I believe the second key remained to exist, only as "KEY2"

------
geuis
All of your friends say to you, "Your girlfriend is cheating on you." Some of
your friends you trust very deeply. Some only moderately so. But you love your
girlfriend. You think about some inconsistencies in her behavior in the last
few months which makes you suspicious. But on the other hand, her explanations
make sense and have supporting evidence of their own. Do you choose to believe
a group of your friends, or your significant other?

We all guess how this story plays out, as it often has before. The friends are
right. Some of the friends don't even know each other, so its confirmation
from different points of origin. The girlfriend does something stupid and gets
caught in her lie.
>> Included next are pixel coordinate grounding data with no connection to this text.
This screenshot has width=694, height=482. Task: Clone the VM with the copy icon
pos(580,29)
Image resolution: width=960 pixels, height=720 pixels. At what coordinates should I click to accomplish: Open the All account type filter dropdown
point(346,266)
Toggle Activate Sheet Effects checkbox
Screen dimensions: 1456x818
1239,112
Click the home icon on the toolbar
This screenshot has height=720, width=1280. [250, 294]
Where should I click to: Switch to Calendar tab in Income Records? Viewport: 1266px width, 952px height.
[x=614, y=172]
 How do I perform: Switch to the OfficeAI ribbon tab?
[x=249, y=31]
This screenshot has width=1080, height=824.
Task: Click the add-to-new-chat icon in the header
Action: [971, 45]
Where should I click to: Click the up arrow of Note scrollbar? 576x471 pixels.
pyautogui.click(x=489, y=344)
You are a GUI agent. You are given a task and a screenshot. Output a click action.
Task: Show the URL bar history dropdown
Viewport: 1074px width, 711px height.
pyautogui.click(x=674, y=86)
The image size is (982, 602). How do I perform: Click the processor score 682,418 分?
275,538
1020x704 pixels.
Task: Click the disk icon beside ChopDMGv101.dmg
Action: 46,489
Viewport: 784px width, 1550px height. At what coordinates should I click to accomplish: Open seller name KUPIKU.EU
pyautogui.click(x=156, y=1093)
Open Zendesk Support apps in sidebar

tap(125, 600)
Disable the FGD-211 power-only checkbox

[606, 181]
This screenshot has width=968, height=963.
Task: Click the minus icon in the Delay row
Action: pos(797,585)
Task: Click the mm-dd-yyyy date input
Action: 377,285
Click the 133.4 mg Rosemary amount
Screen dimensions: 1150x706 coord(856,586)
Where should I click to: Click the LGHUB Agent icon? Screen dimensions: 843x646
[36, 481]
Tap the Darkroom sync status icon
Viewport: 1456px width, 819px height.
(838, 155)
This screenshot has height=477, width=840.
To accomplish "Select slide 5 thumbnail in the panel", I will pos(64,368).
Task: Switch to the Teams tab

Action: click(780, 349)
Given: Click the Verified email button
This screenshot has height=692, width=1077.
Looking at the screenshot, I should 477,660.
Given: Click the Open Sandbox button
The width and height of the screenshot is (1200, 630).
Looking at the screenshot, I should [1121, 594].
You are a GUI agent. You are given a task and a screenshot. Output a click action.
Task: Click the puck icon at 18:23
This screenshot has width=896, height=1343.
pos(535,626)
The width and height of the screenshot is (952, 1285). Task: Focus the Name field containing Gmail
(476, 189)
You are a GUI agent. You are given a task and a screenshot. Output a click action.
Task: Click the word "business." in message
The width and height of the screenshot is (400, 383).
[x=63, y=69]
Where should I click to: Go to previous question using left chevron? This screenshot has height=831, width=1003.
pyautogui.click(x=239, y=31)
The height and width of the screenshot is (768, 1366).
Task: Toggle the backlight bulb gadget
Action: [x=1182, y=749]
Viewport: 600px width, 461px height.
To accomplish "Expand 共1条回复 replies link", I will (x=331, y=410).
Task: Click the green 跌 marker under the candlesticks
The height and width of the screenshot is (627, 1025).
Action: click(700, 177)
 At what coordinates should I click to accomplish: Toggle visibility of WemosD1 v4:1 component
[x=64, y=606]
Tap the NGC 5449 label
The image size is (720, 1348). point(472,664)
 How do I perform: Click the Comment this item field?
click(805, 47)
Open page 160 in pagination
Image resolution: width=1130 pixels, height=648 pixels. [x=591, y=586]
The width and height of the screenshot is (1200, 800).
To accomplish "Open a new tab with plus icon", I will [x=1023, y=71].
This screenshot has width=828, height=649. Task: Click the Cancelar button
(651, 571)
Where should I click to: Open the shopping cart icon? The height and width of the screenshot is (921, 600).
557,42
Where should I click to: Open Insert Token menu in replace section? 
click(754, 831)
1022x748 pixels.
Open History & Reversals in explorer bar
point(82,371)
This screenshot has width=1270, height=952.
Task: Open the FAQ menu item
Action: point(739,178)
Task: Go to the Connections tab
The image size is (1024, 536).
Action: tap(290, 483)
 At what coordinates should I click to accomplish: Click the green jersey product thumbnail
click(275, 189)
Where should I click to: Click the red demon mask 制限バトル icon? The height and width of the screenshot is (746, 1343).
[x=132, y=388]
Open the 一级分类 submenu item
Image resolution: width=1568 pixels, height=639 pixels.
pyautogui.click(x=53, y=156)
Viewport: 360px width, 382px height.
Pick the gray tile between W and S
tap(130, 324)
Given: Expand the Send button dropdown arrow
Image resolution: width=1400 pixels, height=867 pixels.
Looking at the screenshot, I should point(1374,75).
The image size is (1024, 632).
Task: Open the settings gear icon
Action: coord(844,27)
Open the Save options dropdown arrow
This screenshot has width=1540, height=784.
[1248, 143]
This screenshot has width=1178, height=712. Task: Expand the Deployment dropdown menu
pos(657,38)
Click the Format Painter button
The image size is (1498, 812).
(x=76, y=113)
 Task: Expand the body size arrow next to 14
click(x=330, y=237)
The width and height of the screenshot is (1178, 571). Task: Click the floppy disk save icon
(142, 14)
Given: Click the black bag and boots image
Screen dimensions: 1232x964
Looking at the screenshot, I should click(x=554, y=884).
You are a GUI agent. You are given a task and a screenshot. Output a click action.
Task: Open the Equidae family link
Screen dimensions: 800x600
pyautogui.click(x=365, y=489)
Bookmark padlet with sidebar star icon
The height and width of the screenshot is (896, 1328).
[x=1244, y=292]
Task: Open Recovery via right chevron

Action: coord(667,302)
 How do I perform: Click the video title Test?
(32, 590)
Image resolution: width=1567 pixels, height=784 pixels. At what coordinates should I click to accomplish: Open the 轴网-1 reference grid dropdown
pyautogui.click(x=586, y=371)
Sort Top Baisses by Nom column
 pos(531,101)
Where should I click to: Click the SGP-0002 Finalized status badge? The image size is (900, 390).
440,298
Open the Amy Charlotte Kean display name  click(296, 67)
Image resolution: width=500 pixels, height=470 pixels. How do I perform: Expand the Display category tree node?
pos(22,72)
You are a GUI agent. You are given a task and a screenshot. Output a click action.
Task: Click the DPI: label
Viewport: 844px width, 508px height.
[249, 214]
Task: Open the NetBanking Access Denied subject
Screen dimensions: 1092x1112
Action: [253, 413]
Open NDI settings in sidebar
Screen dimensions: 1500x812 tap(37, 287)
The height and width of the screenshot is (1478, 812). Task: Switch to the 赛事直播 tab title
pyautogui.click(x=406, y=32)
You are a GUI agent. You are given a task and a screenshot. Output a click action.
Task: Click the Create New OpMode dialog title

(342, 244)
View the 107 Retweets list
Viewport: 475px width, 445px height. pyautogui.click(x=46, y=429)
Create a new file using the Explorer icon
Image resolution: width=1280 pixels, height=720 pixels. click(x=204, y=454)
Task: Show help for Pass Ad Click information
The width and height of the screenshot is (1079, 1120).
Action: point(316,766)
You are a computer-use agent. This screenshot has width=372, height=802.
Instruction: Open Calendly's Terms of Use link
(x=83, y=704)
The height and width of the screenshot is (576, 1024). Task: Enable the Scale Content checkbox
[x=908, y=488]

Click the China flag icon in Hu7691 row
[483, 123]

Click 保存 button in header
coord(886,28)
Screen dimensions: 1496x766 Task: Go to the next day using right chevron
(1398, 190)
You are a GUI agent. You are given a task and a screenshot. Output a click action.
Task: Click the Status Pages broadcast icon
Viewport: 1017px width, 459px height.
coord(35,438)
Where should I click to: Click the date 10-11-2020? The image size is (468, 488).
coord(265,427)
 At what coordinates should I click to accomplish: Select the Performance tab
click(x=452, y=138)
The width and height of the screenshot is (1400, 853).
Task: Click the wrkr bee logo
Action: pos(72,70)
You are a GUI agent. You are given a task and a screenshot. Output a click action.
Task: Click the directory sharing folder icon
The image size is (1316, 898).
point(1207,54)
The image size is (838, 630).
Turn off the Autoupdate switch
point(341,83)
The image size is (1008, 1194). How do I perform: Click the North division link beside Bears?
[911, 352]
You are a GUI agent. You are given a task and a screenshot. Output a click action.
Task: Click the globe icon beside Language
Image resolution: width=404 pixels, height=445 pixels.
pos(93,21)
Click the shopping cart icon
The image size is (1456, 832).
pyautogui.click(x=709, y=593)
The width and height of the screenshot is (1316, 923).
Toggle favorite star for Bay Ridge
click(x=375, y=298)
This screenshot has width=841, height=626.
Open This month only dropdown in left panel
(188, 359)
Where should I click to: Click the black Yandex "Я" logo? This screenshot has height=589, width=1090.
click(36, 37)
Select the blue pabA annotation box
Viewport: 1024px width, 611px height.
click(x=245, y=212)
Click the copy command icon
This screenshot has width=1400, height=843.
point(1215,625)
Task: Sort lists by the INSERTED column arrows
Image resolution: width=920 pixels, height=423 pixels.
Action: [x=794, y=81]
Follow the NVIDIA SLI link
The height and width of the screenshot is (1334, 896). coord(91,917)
You feel stupid for believing her, break up, move on with
life, etc.

But what about the cases where the opposite is true.

It turns out that several of your friends actually have a few friends in
common that they don't know about. One of them starts a rumor that gets slight
confirmation by a couple of random events: The girlfriend is seen talking to a
guy from college she was friends with. She is overheard on the subway late at
night in a heated argument with someone about her boyfriend. Stuff like that.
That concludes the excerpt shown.